I have 2 related tables in my SQL Server Database : Transaction and TransactionHistory. It's a one-to-many relation. They are, basically, structured like this :
Transaction
TransactionID
Tries
(other fields)
TransactionHistory
TransactionHistoryID
TransactionID (a foreign key)
CreationDate
Status
ErrorType
(other fields)
In my EF Core object model, I have the corresponding classes :
public class Transaction
{
public int TransactionID { get; set; }
public int Tries {get; set; }
public ICollection<TransactionHistory> TransactionHistories{ get; set; }
/// Other fields
}
public class TransactionHistory
{
public int TransactionHistoryID { get; set; }
public int TransactionID { get; set; }
public DateTime CreationDate { get; set; }
public string Status{ get; set; }
public string ErrorType { get; set; }
public Transaction Transaction { get; set; }
/// Other fields
}
What I need is to fetch records from the Transaction table with theirs most recents TransactionHistory rows, and filter the transactions records according to values from this child row. For example, I have a LINQ query to fetch the transactions who are either in a "ready" state, or in a "error" state that can be tried again, which look like this :
var retriableErrorTypes = new List<string>(){"CONNECTION", "TECHNICAL"};
var MaxTries = 3;
DbContext.Transaction
.Include(t => t.TransactionHistories.OrderByDescending(h => h.CreationDate).Take(1))

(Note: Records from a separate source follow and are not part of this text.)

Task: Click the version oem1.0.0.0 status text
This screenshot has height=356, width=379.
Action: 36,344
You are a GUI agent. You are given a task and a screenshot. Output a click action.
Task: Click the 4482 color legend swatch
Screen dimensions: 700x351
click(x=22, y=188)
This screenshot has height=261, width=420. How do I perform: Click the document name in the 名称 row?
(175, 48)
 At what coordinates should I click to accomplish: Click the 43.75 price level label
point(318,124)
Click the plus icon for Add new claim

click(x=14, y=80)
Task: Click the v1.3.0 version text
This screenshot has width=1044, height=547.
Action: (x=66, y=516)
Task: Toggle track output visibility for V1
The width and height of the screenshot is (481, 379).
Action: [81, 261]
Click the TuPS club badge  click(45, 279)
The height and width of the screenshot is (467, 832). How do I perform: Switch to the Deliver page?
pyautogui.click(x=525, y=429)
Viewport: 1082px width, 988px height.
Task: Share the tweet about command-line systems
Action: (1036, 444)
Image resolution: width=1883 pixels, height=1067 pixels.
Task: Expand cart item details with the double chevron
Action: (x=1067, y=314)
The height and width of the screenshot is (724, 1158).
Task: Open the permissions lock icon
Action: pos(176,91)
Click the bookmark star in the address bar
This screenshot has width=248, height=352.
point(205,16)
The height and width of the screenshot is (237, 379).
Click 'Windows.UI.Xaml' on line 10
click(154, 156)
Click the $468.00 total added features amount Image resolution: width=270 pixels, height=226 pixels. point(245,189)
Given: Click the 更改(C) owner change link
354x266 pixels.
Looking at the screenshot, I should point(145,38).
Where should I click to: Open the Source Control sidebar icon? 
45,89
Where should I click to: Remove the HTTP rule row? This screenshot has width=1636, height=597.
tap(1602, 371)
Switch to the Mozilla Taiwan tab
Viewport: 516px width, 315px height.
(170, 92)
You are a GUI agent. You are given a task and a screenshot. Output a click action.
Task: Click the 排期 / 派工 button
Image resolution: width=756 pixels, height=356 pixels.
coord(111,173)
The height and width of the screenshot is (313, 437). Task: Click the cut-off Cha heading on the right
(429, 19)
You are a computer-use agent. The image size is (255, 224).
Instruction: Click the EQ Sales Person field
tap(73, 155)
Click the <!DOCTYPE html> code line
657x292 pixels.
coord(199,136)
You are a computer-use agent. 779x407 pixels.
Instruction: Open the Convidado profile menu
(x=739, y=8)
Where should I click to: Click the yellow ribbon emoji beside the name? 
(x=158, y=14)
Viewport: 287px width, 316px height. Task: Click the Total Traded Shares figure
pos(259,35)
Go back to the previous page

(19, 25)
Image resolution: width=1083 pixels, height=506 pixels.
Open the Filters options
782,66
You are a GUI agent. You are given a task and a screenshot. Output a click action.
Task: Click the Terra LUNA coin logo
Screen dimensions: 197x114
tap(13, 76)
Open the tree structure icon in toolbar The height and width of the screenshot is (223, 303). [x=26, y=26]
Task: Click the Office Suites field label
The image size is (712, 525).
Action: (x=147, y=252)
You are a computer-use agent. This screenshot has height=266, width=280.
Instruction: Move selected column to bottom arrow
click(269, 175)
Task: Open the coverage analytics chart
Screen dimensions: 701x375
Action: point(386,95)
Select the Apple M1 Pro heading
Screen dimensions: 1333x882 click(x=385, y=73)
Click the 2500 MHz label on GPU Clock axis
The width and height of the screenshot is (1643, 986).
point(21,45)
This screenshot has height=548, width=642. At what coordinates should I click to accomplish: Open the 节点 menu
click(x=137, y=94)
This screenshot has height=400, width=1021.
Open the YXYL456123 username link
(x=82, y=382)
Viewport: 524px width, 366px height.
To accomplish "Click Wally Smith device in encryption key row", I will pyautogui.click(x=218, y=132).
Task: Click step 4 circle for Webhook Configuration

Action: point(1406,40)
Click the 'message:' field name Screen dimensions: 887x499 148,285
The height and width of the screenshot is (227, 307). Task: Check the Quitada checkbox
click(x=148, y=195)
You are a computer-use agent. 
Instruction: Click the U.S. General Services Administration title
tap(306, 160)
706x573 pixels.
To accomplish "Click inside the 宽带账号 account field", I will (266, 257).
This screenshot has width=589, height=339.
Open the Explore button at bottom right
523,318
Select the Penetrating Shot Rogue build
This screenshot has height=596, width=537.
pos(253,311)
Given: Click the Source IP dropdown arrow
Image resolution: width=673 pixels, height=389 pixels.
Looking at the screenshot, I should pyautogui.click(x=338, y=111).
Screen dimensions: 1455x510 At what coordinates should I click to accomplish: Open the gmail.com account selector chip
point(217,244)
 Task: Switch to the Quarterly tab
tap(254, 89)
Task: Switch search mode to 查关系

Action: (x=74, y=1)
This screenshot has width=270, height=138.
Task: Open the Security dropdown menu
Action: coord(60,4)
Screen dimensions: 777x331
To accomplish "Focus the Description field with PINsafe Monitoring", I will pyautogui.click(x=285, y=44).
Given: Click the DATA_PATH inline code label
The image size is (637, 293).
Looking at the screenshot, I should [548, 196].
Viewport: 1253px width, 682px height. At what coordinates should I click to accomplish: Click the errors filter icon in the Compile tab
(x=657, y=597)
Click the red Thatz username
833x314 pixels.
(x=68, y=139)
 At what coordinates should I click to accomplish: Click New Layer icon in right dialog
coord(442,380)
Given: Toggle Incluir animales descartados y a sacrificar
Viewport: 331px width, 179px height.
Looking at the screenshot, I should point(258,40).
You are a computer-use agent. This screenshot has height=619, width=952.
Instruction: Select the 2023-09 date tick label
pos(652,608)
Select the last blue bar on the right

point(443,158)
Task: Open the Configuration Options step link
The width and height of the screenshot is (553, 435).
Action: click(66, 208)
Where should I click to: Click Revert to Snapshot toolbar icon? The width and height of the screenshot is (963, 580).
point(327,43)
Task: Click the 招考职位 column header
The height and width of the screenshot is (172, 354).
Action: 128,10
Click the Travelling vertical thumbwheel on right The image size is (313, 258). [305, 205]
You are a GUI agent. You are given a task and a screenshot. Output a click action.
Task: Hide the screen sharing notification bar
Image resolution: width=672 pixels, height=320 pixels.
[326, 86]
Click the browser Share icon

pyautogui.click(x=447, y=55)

.Where(t => t.TransactionHistories.OrderByDescending(h => h.CreationDate).First().Status == "READY"
|| (t.TransactionHistories.OrderByDescending(h => h.CreationDate).First().Status == "ERROR"
&& retriableErrorTypes.Contains(t.TransactionHistories.OrderByDescending(h => h.CreationDate).First().ErrorType)
&& t.Tries < MaxTries));
The results seems correct at first glance, although I have yet to fully test this. However, it's not great having to constantly repeat the subquery to get the most recent child row. In fact, this repetition end up in the generated SQL Query (according to LINQPad) :
SELECT [t].[TransactionID], [t].[Tries], [t2].[TransactionHistoryID], [t2].[CreationDate], [t2].[Status], [t2].[ErrorType], [t2].[TransactionID]
FROM [dbo].[Transaction] AS [t]
LEFT JOIN (
SELECT [t1].[TransactionHistoryID], [t1].[CreationDate], [t1].[Status], [t1].[ErrorType], [t1].[TransactionID]
FROM (
SELECT [t0].[TransactionHistoryID], [t0].[CreationDate], [t0].[Status], [t0].[ErrorType], [t0].[TransactionID], ROW_NUMBER() OVER(PARTITION BY [t0].[TransactionID] ORDER BY [t0].[CreationDate] DESC) AS [row]
FROM [dbo].[TransactionHistory] AS [t0]
) AS [t1]
WHERE [t1].[row] <= 1
) AS [t2] ON [t].[TransactionID] = [t2].[TransactionID]
WHERE ((
SELECT TOP(1) [t3].[Status]
FROM [dbo].[TransactionHistory] AS [t3]
WHERE [t].[TransactionID] = [t3].[TransactionID]
ORDER BY [t3].[CreationDate] DESC) = N'READY') OR ((((
SELECT TOP(1) [t4].[Status]
FROM [dbo].[TransactionHistory] AS [t4]
WHERE [t].[TransactionID] = [t4].[TransactionID]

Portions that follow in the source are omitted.